- **EXERCISES**:
**1)** Could you return, word for word, the part of the Mission Indians text between "Morongo Band of" and "Pauma Band of Mission Indians (Luiseño)", inclusive?
**2)** In the Mission Indians text, which bands in the list of current tribes have Luiseño named in their parentheses?

- **TEXT EXCERPT**:
-------

Mexico gained control of Californian missions in 1834 when it became independent, but abuse persisted.

It secularized the missions and transferred or sold the lands to other non-Native administrators or owners. Many of the Mission Indians worked on the newly established ranchos, with little improvement in their living conditions.

Around 1906 Alfred L. Kroeber and Constance G. Du Bois of the University of California, Berkeley first applied the term “Mission Indians” to Southern California Native Americans as an ethnographic and anthropological label to include those at Mission San Luis Obispo de Tolosa and south.

Today it is also sometimes used for Northern California Native Americans, to include populations at the eleven Northern California missions, Mission San Miguel Arcángel and north.

List of Missions

These tribes were associated with the following Missions, Asisténcias, and Estáncias:

Mission San Luis Obispo de Tolosa, in San Luis Obispo
Mission La Purísima Concepción, northeast of Lompoc
Mission Santa Inés, in Solvang
Mission Santa Barbara, in Santa Barbara
Mission San Buenaventura, in Ventura
Mission San Fernando Rey de España, in Mission Hills (Los Angeles)
Mission San Gabriel Arcángel, in San Gabriel
Mission San Juan Capistrano, in San Juan Capistrano
Mission San Luis Rey de Francia, in Oceanside
Mission San Diego de Alcalá, in San Diego
Santa Ysabel Asistencia, founded in 1818 in Santa Ysabel
San Antonio de Pala Asistencia (Pala Mission), founded in 1816 in eastern San Diego County
San Bernardino de Sena Estancia, founded in 1819 in Redlands
Santa Ana Estancia, founded in 1817 in Costa Mesa
Las Flores Estancia (Las Flores Asistencia), founded in 1823 in Camp Pendleton

List of Mission Indian Tribes Today

Current Mission Indian tribes include the following in Southern California:

Agua Caliente Band of Mission Indians (Cahuilla)
Augustine Band of Mission Indians (Cahuilla)
Barona Band of Mission Indians (Kumeyaay/Diegueño)
Cabazon Band of Mission Indians (Cahuilla)
Cahuilla Band of Mission Indians (Cahuilla)
Campo Band of Mission Indians (Kumeyaay/Diegueño)
Capitan Grande Band of Mission Indians (Kumeyaay/Diegueño)
Costanoan Band of Carmel Mission Indians (Ohlone)
Cuyapaipe Band of Mission Indians (Kumeyaay/Diegueño)
Inaja and Cosmit Band of Mission Indians (Kumeyaay/Diegueño)
Jamul Band of Mission Indians (Kumeyaay/Diegueño)
Laguna Band of Mission Indians of the Laguna Reservation)
La Jolla Band of Mission Indians (Luiseño)
La Posta Band of Mission Indians (Kumeyaay/Diegueño)
Los Coyotes Band of Mission Indians (Cahuilla and Cupeño)
Manzanita Band of Mission Indians (Kumeyaay/Diegueño)
Mesa Grande Band of Mission Indians (Kumeyaay/Diegueño)
Morongo Band of Mission Indians (Cahuilla, Serrano and Cupeño)
Mission Creek Band of Mission Indians (Cahuilla)
Pala Band of Mission Indians (Cupeño and Luiseño)
Pauma Band of Mission Indians (Luiseño)
Pechanga Band of Mission Indians (Luiseño)
Ramona Band or Village of Mission Indians (Cahuilla)

-------

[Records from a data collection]
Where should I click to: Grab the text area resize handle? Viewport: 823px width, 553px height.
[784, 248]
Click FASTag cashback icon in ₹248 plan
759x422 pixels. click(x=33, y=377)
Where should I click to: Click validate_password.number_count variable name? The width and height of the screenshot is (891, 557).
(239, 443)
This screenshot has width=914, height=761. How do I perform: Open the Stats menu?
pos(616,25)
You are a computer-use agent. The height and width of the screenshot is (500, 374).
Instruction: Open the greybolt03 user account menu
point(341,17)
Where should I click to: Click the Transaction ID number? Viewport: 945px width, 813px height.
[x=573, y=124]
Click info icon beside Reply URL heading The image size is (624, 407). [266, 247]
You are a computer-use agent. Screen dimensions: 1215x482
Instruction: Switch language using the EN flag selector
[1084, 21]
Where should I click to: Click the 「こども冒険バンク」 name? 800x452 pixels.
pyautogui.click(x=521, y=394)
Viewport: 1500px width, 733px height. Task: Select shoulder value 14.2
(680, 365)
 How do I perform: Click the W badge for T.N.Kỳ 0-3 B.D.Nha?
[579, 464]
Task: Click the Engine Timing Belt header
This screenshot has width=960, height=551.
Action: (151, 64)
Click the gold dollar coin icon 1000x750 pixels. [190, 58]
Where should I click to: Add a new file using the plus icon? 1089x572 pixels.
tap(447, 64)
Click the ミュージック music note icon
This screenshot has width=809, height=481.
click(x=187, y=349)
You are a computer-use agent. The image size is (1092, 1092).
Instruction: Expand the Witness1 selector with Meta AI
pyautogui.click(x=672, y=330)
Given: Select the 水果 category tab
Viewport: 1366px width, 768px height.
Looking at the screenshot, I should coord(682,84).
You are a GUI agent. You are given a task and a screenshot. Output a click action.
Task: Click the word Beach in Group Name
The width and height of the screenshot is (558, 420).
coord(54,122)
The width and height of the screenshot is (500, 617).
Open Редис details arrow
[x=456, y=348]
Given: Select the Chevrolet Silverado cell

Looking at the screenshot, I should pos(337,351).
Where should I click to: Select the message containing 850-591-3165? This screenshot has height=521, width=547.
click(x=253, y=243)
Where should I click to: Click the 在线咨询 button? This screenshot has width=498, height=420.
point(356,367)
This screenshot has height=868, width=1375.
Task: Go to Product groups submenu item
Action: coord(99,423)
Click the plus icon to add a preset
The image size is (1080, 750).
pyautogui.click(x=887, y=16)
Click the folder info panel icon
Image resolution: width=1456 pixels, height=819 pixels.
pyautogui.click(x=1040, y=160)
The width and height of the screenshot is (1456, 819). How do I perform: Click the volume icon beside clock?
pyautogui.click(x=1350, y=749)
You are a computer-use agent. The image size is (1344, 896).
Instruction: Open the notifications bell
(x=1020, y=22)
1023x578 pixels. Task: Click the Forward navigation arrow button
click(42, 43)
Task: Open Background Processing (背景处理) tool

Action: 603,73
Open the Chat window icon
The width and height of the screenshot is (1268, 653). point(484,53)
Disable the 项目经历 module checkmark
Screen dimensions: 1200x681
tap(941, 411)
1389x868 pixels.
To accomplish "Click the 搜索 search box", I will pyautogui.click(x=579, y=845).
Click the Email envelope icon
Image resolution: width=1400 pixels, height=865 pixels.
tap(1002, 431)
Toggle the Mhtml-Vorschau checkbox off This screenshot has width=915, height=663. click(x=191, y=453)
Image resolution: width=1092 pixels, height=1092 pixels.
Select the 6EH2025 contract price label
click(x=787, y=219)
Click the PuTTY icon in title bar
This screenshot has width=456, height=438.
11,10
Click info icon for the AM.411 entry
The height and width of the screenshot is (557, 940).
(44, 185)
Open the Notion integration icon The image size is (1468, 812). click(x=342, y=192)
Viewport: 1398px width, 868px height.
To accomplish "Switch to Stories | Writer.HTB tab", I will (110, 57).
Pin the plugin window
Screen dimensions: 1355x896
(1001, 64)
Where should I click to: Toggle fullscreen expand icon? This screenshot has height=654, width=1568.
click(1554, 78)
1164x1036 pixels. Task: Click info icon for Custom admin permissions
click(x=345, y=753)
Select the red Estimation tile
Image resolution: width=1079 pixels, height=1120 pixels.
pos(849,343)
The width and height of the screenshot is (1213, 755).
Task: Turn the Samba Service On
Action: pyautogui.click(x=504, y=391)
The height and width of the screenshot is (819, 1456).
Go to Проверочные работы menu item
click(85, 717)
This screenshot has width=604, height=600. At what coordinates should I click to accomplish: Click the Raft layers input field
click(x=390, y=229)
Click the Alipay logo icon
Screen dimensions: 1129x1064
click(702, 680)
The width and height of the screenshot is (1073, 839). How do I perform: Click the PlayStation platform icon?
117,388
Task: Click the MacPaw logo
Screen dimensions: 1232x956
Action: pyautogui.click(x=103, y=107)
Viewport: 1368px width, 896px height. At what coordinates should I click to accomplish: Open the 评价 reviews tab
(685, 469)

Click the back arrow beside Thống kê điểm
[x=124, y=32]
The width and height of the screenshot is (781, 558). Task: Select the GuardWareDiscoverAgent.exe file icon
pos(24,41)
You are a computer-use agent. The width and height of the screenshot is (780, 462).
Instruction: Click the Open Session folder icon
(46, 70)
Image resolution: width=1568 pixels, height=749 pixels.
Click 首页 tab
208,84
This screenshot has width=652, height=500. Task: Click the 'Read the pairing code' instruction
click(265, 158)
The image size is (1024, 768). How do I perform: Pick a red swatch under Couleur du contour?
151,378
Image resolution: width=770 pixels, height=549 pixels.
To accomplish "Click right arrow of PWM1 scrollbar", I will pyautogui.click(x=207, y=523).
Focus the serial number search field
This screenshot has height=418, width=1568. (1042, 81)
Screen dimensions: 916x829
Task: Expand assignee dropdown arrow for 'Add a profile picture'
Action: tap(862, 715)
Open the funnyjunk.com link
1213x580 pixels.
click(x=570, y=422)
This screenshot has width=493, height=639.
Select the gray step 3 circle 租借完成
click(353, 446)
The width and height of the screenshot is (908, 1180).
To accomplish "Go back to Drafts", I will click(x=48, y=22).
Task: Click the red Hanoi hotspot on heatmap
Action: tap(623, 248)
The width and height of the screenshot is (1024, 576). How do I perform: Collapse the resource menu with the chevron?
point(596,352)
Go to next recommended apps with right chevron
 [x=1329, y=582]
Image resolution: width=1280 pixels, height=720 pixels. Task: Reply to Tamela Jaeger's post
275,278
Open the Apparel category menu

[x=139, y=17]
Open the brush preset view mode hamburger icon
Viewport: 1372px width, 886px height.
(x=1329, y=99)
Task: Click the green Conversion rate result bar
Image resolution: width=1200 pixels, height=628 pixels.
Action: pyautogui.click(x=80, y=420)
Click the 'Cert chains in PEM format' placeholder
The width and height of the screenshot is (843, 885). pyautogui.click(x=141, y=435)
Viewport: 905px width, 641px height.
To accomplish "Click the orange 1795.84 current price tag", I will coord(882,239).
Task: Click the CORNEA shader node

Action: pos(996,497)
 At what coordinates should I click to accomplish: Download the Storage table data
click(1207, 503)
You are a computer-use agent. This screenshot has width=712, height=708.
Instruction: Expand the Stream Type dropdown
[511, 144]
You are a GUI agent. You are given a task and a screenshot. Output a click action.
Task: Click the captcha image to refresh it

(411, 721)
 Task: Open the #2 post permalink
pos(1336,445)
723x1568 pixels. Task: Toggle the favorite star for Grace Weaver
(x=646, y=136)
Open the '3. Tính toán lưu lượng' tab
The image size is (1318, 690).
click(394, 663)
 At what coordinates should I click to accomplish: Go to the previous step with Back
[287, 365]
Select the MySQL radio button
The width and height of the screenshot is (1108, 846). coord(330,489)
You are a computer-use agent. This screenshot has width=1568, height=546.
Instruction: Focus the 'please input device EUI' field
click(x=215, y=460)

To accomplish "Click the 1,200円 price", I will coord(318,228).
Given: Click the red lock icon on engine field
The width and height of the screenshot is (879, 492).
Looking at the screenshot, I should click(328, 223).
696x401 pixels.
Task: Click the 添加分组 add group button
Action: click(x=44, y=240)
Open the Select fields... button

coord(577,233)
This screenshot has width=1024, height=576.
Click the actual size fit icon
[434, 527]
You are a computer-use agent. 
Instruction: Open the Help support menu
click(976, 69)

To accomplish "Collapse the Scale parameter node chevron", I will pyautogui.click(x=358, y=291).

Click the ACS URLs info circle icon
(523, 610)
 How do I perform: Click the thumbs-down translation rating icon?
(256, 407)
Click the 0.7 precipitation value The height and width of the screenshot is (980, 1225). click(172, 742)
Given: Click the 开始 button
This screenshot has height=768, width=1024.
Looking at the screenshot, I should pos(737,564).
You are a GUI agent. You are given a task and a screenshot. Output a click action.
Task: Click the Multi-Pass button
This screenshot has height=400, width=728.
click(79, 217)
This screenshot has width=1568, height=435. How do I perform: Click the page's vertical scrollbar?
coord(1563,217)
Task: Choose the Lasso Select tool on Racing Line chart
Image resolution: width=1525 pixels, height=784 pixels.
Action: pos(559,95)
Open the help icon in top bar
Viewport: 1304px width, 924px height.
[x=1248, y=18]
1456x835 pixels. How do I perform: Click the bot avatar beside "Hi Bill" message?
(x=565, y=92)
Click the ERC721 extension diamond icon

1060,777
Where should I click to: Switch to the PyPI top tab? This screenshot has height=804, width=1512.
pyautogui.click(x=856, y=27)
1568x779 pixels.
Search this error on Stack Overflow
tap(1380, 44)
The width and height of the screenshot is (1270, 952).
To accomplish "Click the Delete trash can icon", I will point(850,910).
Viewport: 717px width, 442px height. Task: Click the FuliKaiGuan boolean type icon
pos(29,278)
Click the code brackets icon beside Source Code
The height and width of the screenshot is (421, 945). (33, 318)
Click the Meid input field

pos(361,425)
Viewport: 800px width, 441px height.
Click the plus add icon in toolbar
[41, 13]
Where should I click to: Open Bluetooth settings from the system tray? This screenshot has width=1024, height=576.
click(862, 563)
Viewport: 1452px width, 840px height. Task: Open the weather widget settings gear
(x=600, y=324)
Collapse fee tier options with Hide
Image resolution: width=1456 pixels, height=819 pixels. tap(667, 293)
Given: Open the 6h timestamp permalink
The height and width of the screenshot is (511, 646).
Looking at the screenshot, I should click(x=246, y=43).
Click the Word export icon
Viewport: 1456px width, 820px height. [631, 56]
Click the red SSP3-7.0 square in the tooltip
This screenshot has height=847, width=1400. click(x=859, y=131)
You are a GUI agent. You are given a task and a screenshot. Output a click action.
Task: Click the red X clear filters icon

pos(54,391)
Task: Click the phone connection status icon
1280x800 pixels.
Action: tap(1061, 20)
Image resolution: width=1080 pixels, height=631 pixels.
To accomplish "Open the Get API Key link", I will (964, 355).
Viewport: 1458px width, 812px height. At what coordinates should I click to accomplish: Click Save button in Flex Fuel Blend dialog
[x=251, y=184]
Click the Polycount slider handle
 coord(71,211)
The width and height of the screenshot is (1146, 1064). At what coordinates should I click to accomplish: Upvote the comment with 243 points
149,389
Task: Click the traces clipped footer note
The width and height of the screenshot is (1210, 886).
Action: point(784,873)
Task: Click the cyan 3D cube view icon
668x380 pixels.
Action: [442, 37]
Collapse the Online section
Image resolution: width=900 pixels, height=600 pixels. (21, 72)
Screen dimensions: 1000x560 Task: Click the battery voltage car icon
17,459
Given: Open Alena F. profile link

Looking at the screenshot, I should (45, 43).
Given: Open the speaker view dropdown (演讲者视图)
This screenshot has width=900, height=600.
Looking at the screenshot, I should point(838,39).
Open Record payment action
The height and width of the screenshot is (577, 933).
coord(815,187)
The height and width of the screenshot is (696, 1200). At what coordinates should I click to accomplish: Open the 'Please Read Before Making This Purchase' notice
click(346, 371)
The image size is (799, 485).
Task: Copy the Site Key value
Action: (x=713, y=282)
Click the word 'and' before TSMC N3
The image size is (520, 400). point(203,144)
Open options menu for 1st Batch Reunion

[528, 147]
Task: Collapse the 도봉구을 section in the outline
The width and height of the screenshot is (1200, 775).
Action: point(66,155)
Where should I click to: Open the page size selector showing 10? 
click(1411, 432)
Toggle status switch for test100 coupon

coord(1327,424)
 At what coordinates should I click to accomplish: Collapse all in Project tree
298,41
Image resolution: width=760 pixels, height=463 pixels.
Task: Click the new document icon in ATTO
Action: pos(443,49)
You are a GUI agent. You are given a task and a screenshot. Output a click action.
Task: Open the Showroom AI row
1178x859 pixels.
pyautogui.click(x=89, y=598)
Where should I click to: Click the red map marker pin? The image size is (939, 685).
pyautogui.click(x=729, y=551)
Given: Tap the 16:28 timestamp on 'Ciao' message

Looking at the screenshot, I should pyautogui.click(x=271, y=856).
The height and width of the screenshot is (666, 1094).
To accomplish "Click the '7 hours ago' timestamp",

-------

- **THE RESPONSES**:
**1)**
Morongo Band of Mission Indians (Cahuilla, Serrano and Cupeño)
Mission Creek Band of Mission Indians (Cahuilla)
Pala Band of Mission Indians (Cupeño and Luiseño)
Pauma Band of Mission Indians (Luiseño)

**2)**
La Jolla Band of Mission Indians
Pala Band of Mission Indians
Pauma Band of Mission Indians
Pechanga Band of Mission Indians